Read a new paper published in the Materials journal collaborated on by Alexander V. Bulgakov (Nanomaterials team leader), Jiří Beránek (Ph.D. Student: Laser-matter interaction), Yoann Levy (deputy head of Scientific Laser Applications and team leader of Laser material processing), Martin Zukerstein (postdoctoral researcher: Laser material processing) and Nadezhda M. Bulgakova (head of Scientific Laser Applications and team leader of Laser-matter interaction).
They worked on this study titled Ultrafast Infrared Laser Crystallization of Amorphous Si/Ge Multilayer Structures with Vladimir A. Volodin (Rzhanov Institute of Semiconductor Physics, Russian Academy of Sciences), Yuzhu Cheng (Novosibirsk State University), Siva S. Nagisetty (Coherent LaserSystems) and Alexander A. Popov (Institute of Physics and Technology, Russian Academy of Sciences).

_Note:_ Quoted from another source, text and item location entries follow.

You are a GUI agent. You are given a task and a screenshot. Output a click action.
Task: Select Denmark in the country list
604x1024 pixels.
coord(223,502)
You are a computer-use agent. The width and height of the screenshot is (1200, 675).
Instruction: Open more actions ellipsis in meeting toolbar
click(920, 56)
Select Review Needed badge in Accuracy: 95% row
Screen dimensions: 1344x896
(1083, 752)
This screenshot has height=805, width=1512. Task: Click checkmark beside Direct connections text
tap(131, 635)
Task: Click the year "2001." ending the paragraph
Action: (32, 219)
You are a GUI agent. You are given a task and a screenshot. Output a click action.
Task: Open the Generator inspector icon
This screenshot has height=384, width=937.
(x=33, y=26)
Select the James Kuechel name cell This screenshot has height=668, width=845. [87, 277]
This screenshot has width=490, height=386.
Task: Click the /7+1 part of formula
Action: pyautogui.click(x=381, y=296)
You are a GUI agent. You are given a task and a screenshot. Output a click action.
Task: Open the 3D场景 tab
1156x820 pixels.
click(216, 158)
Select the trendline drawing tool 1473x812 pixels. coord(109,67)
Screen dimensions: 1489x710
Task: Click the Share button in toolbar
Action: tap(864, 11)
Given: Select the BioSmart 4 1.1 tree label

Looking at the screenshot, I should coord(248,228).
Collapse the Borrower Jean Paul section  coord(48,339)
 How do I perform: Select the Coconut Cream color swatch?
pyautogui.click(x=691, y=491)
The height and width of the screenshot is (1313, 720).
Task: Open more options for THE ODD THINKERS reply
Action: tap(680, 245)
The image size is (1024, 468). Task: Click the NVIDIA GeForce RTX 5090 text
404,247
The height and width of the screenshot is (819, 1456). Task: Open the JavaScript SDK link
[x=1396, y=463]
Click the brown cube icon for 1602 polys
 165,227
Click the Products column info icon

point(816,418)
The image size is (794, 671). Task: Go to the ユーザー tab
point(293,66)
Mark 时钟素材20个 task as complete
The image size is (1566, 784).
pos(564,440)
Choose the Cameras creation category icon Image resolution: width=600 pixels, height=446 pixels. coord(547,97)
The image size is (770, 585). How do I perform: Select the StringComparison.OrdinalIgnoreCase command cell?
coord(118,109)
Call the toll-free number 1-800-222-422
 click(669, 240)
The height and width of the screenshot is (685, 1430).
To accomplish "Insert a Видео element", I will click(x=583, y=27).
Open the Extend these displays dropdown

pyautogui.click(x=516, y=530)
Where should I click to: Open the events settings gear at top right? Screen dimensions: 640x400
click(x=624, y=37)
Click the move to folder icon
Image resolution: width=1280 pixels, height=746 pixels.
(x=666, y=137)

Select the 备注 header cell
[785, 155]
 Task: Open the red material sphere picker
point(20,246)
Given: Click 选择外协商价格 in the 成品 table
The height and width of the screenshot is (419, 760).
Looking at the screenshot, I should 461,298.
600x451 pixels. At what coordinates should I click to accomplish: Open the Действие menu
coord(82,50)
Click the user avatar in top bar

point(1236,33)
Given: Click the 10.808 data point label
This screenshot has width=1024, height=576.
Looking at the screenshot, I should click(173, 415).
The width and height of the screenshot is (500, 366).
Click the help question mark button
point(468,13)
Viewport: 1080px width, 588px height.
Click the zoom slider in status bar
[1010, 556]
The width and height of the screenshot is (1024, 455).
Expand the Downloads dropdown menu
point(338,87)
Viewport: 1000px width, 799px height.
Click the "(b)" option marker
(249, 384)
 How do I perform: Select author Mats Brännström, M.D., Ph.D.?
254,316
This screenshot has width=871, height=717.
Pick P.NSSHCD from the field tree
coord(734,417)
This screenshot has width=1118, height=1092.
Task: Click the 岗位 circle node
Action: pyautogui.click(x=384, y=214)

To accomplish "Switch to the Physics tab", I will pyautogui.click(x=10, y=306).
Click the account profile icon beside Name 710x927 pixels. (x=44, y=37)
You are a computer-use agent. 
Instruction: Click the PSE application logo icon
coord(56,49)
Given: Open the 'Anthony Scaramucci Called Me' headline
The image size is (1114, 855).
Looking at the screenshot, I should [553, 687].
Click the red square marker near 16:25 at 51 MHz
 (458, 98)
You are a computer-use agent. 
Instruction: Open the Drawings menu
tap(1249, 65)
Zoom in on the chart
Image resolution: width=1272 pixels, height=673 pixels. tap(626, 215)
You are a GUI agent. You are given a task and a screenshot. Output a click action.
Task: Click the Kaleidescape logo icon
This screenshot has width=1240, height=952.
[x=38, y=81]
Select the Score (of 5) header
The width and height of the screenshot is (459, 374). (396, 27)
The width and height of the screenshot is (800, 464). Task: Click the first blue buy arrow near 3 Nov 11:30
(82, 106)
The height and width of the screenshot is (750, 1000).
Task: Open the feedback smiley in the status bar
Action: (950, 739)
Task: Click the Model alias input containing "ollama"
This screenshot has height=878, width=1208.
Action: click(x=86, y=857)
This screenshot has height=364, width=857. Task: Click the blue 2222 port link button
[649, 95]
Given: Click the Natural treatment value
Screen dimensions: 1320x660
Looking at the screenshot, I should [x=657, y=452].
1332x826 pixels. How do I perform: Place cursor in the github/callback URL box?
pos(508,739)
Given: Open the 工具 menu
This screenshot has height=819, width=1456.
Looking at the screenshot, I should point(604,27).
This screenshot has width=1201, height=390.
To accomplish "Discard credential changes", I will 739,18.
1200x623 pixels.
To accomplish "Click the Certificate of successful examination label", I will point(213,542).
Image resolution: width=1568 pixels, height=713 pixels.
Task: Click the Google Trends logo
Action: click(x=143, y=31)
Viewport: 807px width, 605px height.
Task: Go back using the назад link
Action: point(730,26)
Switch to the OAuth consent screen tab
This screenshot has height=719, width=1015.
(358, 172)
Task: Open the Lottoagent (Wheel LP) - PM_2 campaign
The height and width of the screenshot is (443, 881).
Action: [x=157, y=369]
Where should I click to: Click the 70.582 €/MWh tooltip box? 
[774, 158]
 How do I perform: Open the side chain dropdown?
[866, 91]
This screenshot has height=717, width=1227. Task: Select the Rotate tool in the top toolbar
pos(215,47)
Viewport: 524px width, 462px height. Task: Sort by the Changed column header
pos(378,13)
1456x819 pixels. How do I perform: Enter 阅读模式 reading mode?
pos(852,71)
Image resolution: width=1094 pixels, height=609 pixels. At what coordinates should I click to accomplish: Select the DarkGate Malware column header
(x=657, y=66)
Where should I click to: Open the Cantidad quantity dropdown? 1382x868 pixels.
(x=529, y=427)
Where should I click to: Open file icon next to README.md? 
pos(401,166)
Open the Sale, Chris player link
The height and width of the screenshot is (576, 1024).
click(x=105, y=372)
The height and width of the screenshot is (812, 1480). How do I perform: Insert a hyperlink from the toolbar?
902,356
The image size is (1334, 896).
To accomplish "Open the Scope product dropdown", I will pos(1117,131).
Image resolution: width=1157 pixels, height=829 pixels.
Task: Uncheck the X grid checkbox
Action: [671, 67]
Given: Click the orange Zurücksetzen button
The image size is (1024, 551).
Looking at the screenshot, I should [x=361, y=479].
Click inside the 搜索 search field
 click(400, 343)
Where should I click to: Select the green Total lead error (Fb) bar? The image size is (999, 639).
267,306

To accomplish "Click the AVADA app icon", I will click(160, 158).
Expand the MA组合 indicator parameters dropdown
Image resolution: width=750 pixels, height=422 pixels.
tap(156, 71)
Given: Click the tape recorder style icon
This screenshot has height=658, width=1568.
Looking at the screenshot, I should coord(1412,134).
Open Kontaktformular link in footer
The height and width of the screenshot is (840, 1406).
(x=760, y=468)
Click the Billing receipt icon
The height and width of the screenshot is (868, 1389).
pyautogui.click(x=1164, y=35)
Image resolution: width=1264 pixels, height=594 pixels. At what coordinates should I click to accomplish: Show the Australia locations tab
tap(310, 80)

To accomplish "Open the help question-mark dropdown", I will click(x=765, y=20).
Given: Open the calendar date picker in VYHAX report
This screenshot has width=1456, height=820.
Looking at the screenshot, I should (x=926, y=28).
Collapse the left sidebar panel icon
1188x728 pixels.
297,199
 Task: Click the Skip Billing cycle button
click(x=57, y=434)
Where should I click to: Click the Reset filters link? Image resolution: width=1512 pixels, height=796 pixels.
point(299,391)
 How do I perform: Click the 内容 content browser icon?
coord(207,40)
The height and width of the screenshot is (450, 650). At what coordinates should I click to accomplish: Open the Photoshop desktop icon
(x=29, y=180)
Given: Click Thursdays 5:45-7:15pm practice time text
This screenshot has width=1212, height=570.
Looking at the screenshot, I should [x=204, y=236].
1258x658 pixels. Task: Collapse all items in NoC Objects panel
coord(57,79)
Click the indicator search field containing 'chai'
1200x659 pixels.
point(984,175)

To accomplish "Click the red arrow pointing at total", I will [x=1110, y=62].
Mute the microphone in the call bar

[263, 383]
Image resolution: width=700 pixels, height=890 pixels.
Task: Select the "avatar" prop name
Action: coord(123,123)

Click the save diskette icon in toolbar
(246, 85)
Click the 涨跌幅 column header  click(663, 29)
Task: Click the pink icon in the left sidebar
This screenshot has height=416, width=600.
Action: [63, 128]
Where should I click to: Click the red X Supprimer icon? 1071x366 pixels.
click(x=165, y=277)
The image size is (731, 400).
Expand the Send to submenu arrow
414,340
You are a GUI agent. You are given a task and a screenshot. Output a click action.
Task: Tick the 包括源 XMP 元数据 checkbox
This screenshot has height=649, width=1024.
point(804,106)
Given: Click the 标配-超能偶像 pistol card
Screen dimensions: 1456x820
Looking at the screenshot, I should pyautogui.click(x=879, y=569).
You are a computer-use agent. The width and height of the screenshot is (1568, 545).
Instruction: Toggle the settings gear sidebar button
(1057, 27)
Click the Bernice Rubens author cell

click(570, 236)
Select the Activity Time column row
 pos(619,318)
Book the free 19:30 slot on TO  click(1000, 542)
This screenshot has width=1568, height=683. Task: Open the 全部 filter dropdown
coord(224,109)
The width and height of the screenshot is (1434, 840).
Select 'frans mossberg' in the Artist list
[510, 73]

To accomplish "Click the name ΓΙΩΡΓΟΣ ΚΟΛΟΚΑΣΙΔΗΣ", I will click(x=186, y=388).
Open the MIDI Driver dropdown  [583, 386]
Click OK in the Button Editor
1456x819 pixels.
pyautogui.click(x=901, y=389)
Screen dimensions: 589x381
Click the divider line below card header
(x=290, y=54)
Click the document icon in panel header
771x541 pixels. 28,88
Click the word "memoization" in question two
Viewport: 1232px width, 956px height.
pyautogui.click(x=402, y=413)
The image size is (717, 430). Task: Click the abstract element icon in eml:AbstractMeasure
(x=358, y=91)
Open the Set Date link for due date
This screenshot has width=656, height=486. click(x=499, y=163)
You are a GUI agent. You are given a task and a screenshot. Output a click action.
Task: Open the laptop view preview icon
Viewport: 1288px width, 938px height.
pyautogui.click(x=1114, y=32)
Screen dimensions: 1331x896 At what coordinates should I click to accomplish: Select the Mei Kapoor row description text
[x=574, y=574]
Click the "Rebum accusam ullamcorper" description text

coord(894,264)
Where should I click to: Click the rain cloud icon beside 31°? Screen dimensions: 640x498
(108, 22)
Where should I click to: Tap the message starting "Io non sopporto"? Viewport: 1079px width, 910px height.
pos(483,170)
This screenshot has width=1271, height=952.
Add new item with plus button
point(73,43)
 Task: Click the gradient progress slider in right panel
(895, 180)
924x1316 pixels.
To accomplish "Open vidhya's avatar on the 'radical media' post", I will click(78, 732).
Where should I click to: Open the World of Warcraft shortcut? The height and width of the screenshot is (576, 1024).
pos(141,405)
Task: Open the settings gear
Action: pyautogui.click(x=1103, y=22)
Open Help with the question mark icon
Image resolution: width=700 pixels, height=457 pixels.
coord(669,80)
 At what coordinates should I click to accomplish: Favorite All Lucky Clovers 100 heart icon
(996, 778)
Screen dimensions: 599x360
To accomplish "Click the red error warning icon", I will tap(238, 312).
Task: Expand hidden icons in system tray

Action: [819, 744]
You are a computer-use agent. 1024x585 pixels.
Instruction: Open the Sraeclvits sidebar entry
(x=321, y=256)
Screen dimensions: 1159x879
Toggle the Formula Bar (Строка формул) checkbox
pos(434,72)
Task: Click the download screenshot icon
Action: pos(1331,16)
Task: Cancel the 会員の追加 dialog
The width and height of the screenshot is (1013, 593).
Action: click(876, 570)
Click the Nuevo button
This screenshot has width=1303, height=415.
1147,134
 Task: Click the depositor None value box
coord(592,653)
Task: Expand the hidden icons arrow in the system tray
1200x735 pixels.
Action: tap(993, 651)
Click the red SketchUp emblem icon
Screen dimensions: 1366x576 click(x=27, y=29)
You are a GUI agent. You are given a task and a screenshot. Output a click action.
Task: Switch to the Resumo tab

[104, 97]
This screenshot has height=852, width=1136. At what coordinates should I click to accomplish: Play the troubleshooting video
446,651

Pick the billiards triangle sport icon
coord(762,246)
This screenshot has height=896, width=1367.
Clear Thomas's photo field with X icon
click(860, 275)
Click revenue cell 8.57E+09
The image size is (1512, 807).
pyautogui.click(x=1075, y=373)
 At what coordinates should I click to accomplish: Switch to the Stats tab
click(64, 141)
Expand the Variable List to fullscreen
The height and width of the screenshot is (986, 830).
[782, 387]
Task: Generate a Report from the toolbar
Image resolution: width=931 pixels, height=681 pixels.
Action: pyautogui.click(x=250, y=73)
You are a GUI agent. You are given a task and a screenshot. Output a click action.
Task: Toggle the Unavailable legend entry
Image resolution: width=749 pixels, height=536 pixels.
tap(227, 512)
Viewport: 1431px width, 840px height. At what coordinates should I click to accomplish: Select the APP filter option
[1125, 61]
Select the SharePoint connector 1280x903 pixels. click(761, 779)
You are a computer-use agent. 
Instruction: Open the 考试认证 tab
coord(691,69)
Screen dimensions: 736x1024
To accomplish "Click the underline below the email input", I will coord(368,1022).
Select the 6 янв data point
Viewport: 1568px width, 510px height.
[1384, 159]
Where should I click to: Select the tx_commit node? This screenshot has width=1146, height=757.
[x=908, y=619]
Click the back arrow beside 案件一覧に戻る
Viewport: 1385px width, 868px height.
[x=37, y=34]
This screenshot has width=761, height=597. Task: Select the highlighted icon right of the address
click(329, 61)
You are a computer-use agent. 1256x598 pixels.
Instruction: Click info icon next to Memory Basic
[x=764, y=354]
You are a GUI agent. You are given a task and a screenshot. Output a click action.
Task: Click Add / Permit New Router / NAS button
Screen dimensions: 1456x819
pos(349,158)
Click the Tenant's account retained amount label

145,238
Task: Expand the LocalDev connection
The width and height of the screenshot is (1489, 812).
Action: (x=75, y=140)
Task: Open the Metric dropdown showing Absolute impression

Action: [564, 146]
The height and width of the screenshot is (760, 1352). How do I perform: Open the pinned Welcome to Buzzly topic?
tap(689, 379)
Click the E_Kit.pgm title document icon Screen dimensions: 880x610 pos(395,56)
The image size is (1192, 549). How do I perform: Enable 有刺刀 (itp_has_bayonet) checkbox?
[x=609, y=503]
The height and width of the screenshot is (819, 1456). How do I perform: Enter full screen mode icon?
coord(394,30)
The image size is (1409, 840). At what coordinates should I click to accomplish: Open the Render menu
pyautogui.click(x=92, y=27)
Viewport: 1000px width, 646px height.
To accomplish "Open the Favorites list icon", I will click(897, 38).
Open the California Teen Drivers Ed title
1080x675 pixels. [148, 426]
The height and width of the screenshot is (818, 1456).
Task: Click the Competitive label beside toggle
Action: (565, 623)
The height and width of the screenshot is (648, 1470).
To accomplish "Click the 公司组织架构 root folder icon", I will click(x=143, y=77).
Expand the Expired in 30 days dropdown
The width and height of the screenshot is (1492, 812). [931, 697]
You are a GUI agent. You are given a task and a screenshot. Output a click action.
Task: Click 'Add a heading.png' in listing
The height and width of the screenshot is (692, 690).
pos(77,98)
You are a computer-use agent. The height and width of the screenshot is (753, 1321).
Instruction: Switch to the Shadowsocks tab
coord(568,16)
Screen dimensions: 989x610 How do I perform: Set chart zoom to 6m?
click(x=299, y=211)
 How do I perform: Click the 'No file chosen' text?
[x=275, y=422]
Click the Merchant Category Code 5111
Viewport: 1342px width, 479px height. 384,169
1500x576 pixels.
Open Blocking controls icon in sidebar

Silicon–germanium multilayer structures consisting of alternating Si and Ge amorphous nanolayers were annealed by ultrashort laser pulses at near-infrared (1030 nm) and mid-infrared (1500 nm) wavelengths. In this paper, we investigate the effects of the type of substrate (Si or glass), and the number of laser pulses (single-shot and multi-shot regimes) on the crystallization of the layers. Based on structural Raman spectroscopy analysis, several annealing regimes were revealed depending on laser fluence, including partial or complete crystallization of the components and formation of solid Si–Ge alloys. Conditions for selective crystallization of germanium when Si remains amorphous and there is no intermixing between the Si and Ge layers were found. Femtosecond mid-IR laser annealing appeared to be particularly favorable for such selective crystallization. Similar crystallization regimes were observed for both single-shot and multi-shot conditions, although at lower fluences and with a lower selectivity in the latter case. A theoretical analysis was carried out based on the laser energy absorption mechanisms, thermal stresses, and non-thermal effects.